**BRANO PROPOSTO:**
§ §

Durante la giornata inaugurale della conferenza delle Nazioni Unite sul clima (Cop28), che si è aperta il 30 novembre a Dubai, negli Emirati Arabi Uniti, i paesi partecipanti hanno approvato i dettagli cruciali di un fondo per compensare le perdite e i danni causati dal cambiamento climatico, placando i timori che la questione potesse compromettere i negoziati su altri temi scottanti. L’intesa è un passo avanti rispetto all’accordo raggiunto nel 2022 alla Cop27 di Sharm el Sheikh, in Egitto, e dovrebbe aiutare i paesi poveri a sostenere i costi sempre più elevati del riscaldamento globale. I negoziatori hanno lavorato un anno per definire i dettagli principali del fondo e appianare le divergenze su chi contribuirà e chi potrà accedervi.

A Dubai il fondo è stato approvato così com’era descritto nella precedente proposta, anche se “i passaggi relativi al suo finanziamento sono stati un po’ stemperati”, dice Friederike Roder dell’organizzazione umanitaria Global citizen.

Finora sono già stati promessi 725 milioni di dollari, di cui cento da Germania ed Emirati Arabi Uniti, 75 dal Regno Unito e 17,5 dagli Stati Uniti.

Secondo Roder siamo ancora lontanissimi dalle centinaia di miliardi di dollari che servirebbero per rimediare ai danni del cambiamento climatico, ma questa intesa iniziale potrebbe contribuire a spianare la strada ai colloqui sulle tante altre questioni urgenti che dovranno essere affrontate alla conferenza.

§ §

**ESERCIZIO ASSEGNATO 1:**
Puoi ricopiare fedelmente il passo del brano sulla Cop28 che comincia con "Finora sono già" e prosegue fino a "affrontate alla conferenza."?
Il brano e i record hanno origini diverse.

§ §

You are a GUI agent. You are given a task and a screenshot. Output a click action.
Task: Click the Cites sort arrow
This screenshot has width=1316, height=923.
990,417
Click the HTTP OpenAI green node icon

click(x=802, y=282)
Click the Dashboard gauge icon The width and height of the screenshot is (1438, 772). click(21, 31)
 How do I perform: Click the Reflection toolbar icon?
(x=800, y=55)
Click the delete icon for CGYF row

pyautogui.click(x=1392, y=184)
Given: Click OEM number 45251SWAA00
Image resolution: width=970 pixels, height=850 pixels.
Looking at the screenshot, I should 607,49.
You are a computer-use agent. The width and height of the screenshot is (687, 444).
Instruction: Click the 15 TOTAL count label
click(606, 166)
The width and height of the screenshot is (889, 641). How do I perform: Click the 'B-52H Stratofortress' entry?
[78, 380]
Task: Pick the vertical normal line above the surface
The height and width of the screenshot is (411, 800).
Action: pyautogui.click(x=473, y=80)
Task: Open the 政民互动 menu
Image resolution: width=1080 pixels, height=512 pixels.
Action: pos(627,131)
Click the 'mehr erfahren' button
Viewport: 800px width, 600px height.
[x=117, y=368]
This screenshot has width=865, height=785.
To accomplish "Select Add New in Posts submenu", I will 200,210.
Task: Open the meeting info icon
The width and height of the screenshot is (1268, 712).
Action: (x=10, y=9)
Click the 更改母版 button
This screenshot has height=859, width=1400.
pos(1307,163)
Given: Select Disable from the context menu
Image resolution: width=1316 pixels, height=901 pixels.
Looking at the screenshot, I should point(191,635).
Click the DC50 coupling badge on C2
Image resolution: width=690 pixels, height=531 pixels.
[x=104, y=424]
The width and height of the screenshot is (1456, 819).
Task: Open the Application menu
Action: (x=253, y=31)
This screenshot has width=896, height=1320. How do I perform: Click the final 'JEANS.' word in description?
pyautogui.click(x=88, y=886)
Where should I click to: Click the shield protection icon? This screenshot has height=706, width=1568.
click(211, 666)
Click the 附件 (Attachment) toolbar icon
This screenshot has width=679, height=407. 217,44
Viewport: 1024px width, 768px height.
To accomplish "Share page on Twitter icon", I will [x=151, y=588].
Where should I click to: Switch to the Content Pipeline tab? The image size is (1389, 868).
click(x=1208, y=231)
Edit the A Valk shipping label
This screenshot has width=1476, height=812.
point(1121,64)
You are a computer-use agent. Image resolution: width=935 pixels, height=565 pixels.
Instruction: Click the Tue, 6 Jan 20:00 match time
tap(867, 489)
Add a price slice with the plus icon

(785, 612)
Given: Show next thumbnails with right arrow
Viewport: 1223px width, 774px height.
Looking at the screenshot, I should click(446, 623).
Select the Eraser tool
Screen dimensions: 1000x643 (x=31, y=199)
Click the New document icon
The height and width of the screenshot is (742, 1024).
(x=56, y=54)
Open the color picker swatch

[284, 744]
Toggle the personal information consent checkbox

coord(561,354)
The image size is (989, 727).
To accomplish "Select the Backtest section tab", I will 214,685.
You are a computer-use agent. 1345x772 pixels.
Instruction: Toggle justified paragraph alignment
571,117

§ §

**ESERCIZIO ASSEGNATO 2:**
Puoi ripetere identiche soltanto le righe dei record che vanno dall'inizio fino alla riga contenente "Click the Dashboard", quest'ultima compresa?

**SVOLGIMENTO ESERCIZIO 1:**
Finora sono già stati promessi 725 milioni di dollari, di cui cento da Germania ed Emirati Arabi Uniti, 75 dal Regno Unito e 17,5 dagli Stati Uniti.

Secondo Roder siamo ancora lontanissimi dalle centinaia di miliardi di dollari che servirebbero per rimediare ai danni del cambiamento climatico, ma questa intesa iniziale potrebbe contribuire a spianare la strada ai colloqui sulle tante altre questioni urgenti che dovranno essere affrontate alla conferenza.

**SVOLGIMENTO ESERCIZIO 2:**
You are a GUI agent. You are given a task and a screenshot. Output a click action.
Task: Click the Cites sort arrow
This screenshot has width=1316, height=923.
990,417
Click the HTTP OpenAI green node icon

click(x=802, y=282)
Click the Dashboard gauge icon The width and height of the screenshot is (1438, 772). click(21, 31)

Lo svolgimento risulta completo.